Hepatitis Delta co-infection in humanized mice leads to pronounced induction of innate immune responses in comparison to HBV mono-infection.

Author information

1
I. Department of Internal Medicine, Center for Internal Medicine, University Medical Center Hamburg-Eppendorf, Hamburg, Germany.
2
Department for General, Visceral, Thoracic, and Vascular Surgery, University Hospital Bonn, Germany.
3
I. Department of Internal Medicine, Center for Internal Medicine, University Medical Center Hamburg-Eppendorf, Hamburg, Germany; German Centre for Infection Research (DZIF), Hamburg-Lübeck-Borstel Site, Germany.
4
IFI Institute for Interdisciplinary Medicine at Asklepios Clinic St. Georg, Hamburg, Germany.
5
I. Department of Internal Medicine, Center for Internal Medicine, University Medical Center Hamburg-Eppendorf, Hamburg, Germany; German Centre for Infection Research (DZIF), Hamburg-Lübeck-Borstel Site, Germany. Electronic address: m.dandri@uke.de.
6
I. Department of Internal Medicine, Center for Internal Medicine, University Medical Center Hamburg-Eppendorf, Hamburg, Germany; Institute of Microbiology, Virology and Hygiene, University Medical Center Hamburg-Eppendorf, Hamburg, Germany.

Abstract

BACKGROUND & AIMS:

The limited availability of hepatitis Delta virus (HDV) infection models has hindered studies of interactions between HDV and infected hepatocytes.

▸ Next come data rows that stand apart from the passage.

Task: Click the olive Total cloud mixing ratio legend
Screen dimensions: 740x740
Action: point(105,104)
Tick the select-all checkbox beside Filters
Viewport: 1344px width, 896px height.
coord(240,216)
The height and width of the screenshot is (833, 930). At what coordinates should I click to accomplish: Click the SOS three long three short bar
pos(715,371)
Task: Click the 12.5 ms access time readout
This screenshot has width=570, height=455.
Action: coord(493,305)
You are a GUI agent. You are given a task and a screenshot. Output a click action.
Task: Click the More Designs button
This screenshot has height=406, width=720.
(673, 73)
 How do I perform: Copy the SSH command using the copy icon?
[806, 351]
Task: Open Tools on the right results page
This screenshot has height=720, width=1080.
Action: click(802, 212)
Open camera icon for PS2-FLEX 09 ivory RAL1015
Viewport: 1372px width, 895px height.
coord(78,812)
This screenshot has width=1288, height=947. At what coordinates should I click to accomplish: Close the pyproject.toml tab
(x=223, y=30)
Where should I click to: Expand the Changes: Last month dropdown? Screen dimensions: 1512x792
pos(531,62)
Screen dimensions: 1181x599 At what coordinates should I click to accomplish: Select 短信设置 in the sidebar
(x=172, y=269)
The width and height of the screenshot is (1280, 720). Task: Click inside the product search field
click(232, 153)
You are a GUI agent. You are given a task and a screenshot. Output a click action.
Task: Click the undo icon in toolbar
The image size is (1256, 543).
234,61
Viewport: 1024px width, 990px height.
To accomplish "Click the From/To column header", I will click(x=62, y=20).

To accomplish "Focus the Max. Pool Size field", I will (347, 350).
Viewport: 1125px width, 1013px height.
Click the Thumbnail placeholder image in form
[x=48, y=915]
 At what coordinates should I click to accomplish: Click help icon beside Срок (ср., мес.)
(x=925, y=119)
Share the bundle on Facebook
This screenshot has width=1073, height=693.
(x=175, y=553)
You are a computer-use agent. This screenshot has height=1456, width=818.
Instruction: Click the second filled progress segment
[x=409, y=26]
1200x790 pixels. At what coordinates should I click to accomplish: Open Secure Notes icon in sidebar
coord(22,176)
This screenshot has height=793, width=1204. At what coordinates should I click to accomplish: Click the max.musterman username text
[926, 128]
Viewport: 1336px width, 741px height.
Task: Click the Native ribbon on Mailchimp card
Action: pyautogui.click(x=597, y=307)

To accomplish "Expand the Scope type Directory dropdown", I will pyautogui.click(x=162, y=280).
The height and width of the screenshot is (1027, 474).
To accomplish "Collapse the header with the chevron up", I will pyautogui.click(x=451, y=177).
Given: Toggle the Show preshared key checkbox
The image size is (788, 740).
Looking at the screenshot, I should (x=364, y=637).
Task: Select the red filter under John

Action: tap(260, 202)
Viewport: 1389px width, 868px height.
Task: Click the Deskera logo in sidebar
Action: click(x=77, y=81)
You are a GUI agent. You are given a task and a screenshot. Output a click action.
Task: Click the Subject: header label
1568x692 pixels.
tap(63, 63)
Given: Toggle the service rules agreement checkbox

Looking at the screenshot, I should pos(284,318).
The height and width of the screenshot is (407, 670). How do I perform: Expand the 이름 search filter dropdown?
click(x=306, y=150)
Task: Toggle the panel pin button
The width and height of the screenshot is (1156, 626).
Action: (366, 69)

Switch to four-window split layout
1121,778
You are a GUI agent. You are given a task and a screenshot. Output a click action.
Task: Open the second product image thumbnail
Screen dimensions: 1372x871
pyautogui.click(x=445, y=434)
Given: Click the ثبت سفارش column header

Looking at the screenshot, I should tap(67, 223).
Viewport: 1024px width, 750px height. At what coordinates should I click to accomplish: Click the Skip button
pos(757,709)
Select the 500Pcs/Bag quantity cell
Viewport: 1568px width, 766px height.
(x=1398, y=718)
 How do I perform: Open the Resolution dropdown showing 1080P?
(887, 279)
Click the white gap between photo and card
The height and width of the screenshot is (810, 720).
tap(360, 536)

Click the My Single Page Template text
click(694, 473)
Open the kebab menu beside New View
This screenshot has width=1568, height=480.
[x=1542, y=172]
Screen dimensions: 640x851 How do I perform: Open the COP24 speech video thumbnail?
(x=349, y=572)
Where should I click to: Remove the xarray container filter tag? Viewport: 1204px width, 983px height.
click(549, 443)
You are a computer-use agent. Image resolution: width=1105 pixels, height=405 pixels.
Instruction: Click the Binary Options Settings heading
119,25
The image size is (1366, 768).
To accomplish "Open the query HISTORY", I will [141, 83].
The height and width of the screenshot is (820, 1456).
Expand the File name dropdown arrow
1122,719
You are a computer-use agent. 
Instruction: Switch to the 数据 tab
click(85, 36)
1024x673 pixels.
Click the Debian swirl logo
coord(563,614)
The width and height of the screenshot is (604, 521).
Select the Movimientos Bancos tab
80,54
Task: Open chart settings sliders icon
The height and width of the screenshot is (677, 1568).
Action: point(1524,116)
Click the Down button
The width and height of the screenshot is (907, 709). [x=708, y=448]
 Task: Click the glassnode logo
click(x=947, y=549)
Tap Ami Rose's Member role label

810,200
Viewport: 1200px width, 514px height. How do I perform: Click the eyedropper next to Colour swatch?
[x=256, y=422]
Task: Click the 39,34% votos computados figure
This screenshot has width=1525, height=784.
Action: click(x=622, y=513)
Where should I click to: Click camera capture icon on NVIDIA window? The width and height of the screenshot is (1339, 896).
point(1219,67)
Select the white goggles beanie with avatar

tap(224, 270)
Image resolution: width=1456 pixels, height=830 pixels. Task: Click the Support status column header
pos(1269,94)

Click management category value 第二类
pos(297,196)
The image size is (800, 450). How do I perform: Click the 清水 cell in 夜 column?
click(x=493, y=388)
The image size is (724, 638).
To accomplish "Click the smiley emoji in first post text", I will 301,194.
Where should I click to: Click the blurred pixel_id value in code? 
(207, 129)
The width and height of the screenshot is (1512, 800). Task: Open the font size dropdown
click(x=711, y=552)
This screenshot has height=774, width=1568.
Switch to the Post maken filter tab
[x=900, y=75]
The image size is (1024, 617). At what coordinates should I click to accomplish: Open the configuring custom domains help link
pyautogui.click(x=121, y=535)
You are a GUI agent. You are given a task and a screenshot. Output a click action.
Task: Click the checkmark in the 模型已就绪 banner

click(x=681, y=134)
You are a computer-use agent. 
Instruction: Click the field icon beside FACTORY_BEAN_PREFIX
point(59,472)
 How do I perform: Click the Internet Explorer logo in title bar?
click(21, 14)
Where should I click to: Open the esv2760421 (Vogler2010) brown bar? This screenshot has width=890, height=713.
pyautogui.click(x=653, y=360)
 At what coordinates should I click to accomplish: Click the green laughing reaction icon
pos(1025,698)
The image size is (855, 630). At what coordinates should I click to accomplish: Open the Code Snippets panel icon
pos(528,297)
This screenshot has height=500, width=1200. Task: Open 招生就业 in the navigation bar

The aim was to investigate the antiviral state of HDV infected human hepatocytes in the setting of co-infection with hepatitis B virus (HBV) compared to HBV mono-infection using human liver chimeric mice.

METHODS:

Viral loads, human interferon stimulated genes (hISGs) and cytokines were determined in humanized uPA/SCID/beige (USB) mice by qRT-PCR, ELISA and immunofluorescence.

RESULTS:

Upon HBV/HDV inoculation, all mice developed viremia, which was accompanied by a significant induction of hISGs (i.e. hISG15, hSTATs, hHLA-E) compared to uninfected mice, while HBV mono-infection led to weaker hISG elevations. In the setting of chronic infection enhancement of innate defense mechanisms was significantly more prominent in HBV/HDV infected mice. Also the induction of human-specific cytokines (hIP10, hTGF-ß, hIFN-ß and hIFN-λ) was detected in HBV/HDV co-infected animals, while levels remained lower or below detection in uninfected and HBV mono-infected mice. Moreover, despite the average increase of hSTAT levels determined in HBV/HDV infected livers, we observed a weaker hSTAT accumulation in nuclei of hepatocytes displaying very high HDAg levels, suggesting that HDAg may in part limit hSTAT signaling.

CONCLUSIONS:

Establishment of HDV infection provoked a clear enhancement of the antiviral state of the human hepatocytes in chimeric mice. Elevated pre-treatment ISG and interferon levels may directly contribute to inflammation and liver damage, providing a rationale for the more severe course of HDV-associated liver disease. Such antiviral state induction might also contribute to the lower levels of HBV activity frequently found in co-infected hepatocytes.

KEYWORDS:

Chronic viral hepatitis; HBV; HDV; ISG; uPA mice

PMID:
25795587
DOI:
10.1016/j.jhep.2015.03.011
[Indexed for MEDLINE]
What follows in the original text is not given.